### [Zur Aufgabe]
Schreiben Sie aus dem folgenden Material die Zeilen unverändert ab, beginnend mit der Zeile, die „This screenshot has height=411, width=1242.“ enthält, bis einschließlich der Zeile, die „legend-label: Outflow DOP is“ enthält.

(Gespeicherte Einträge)
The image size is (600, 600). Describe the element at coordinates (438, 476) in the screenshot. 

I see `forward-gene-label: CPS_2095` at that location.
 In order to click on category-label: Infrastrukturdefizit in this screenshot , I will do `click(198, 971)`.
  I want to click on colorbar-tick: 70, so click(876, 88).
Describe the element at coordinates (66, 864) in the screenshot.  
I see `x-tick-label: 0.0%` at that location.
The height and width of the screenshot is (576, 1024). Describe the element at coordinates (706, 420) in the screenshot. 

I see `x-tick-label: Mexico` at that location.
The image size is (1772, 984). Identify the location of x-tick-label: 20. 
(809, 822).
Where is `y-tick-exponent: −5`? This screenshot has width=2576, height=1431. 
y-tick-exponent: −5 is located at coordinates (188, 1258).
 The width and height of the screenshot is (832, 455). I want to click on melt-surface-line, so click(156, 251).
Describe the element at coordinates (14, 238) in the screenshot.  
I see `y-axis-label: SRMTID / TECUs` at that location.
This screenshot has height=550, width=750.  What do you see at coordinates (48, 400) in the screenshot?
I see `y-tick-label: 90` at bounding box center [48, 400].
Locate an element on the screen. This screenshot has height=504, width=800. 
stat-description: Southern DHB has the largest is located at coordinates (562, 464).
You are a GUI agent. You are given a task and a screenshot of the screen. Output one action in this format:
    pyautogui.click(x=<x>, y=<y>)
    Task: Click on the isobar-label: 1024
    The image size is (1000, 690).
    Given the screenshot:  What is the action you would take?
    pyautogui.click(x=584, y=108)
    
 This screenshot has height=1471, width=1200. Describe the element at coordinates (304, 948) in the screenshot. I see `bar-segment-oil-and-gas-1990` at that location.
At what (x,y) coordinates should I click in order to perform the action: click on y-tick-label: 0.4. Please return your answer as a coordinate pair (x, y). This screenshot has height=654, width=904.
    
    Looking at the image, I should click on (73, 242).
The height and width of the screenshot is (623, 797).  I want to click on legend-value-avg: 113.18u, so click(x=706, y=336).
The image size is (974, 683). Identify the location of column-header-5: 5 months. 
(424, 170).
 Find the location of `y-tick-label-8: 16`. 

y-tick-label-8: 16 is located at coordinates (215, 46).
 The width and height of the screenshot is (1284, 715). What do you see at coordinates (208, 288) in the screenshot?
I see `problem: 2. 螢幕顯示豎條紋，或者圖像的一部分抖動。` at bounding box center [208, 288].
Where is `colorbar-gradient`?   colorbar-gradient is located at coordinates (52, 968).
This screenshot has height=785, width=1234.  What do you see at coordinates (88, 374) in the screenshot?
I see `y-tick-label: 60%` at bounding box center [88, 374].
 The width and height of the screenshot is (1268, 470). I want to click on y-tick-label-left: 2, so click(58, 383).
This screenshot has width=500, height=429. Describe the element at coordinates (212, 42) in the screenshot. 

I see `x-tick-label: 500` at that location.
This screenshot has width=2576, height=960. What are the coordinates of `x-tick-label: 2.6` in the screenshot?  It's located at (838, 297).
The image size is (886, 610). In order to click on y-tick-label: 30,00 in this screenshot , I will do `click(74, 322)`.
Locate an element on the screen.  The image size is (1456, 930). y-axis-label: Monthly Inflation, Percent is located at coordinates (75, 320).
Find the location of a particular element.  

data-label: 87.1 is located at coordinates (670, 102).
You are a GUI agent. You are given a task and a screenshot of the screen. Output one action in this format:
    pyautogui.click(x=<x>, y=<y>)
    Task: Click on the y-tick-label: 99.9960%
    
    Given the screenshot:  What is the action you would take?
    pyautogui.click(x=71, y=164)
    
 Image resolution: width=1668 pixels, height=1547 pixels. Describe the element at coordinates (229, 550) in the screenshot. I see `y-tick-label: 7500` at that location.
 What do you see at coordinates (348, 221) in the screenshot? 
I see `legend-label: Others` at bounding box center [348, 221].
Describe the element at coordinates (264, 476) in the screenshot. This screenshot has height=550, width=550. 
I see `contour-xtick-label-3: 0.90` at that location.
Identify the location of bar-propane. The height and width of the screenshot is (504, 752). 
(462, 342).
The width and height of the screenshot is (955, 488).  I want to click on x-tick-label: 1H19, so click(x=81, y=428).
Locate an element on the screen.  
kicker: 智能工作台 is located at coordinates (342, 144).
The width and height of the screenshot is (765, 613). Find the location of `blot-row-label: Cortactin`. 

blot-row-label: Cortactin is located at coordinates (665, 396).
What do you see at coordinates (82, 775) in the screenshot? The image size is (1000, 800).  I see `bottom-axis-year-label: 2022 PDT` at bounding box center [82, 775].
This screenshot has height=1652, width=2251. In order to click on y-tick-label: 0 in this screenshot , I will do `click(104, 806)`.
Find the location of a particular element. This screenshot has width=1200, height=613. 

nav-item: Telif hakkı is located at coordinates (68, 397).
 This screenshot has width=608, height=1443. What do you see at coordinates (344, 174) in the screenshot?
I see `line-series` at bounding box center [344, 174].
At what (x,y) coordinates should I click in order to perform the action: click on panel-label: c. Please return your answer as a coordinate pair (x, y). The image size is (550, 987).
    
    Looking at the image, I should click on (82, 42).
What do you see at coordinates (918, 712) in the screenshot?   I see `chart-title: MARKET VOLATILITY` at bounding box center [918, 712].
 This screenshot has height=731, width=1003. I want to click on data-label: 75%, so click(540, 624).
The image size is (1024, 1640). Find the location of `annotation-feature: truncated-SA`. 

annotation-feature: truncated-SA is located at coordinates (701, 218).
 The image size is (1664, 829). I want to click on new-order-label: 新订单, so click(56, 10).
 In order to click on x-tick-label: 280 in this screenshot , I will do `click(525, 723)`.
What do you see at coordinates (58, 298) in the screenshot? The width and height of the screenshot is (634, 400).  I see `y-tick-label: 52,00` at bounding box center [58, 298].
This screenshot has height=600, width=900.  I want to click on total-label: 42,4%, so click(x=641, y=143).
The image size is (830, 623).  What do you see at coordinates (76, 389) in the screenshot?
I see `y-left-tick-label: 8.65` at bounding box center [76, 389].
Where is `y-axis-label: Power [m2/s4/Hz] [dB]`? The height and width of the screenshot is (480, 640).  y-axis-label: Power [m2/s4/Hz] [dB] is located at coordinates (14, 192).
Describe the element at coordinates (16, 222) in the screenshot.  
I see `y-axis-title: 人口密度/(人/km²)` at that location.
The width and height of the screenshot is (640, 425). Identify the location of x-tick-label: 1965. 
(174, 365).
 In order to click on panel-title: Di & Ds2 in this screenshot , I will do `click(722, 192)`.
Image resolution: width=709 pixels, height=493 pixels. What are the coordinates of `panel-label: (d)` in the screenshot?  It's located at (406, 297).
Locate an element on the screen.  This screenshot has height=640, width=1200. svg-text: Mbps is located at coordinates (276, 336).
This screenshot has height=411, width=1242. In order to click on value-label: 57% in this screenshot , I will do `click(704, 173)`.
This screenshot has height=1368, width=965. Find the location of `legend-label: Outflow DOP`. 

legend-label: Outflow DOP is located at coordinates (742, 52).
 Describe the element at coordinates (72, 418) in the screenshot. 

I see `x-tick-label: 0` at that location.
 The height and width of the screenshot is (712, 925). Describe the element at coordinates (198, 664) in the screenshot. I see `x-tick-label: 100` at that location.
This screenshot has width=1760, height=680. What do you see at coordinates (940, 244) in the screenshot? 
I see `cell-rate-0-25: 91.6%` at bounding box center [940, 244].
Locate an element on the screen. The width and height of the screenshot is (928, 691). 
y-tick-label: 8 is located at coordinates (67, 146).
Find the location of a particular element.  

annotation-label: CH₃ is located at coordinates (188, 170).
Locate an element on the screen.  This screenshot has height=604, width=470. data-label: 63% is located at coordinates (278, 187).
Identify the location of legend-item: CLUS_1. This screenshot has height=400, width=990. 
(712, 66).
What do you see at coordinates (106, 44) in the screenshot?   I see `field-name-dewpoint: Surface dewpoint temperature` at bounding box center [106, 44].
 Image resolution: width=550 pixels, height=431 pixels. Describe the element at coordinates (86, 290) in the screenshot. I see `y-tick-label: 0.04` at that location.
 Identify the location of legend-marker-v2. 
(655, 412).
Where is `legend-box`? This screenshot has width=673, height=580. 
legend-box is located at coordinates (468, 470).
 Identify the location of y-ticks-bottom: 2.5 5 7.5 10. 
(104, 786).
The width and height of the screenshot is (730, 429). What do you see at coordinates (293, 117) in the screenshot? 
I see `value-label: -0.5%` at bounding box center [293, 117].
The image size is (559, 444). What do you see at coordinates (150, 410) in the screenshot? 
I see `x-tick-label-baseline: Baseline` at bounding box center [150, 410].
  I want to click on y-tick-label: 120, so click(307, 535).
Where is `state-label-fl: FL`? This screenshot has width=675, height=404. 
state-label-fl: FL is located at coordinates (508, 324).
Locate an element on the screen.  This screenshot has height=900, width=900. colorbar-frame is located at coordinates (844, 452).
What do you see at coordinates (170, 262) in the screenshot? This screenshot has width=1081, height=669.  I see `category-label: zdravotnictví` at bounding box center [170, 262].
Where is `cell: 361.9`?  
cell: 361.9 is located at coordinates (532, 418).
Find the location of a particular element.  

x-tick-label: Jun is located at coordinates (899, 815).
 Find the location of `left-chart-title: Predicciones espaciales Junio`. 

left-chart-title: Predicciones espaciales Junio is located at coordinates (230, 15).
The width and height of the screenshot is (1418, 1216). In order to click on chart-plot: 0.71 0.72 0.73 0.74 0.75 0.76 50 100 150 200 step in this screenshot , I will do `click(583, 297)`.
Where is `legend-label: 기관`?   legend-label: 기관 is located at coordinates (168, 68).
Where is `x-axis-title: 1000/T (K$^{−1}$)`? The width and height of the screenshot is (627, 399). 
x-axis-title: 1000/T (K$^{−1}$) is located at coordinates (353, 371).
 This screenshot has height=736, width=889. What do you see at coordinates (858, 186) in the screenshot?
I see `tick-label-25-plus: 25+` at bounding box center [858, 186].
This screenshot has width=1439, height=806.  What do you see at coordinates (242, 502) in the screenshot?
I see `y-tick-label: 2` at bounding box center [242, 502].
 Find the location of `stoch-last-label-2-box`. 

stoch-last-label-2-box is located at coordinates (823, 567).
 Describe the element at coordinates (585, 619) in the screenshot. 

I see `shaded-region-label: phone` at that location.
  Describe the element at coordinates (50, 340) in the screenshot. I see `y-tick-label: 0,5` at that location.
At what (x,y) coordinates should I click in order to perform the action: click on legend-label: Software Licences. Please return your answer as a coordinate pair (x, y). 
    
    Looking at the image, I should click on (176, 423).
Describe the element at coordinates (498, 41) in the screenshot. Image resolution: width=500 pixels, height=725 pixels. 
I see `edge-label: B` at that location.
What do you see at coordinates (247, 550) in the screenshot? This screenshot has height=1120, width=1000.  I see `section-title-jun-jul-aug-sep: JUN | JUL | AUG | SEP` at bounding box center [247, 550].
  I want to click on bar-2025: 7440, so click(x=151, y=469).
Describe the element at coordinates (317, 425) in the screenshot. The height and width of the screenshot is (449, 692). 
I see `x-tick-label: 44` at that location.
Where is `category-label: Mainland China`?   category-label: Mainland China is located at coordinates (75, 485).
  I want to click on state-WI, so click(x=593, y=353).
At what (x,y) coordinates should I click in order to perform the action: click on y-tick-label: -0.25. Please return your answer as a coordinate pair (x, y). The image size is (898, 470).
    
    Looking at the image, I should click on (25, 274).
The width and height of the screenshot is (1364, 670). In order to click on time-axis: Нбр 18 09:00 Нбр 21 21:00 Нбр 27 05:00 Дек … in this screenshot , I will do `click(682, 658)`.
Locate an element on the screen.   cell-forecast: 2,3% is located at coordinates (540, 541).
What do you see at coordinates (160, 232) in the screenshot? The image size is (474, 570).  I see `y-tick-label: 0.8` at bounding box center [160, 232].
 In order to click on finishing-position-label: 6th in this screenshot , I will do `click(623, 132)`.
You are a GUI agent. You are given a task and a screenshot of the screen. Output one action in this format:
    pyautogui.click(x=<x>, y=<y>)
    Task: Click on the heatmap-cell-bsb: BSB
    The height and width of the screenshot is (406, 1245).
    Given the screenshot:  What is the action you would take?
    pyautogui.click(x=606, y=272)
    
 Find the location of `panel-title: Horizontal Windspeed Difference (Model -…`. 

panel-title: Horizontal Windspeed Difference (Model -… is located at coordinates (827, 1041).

### [Erwartete Antwort]
This screenshot has height=411, width=1242. In order to click on value-label: 57% in this screenshot , I will do `click(704, 173)`.
This screenshot has height=1368, width=965. Find the location of `legend-label: Outflow DOP`. 

legend-label: Outflow DOP is located at coordinates (742, 52).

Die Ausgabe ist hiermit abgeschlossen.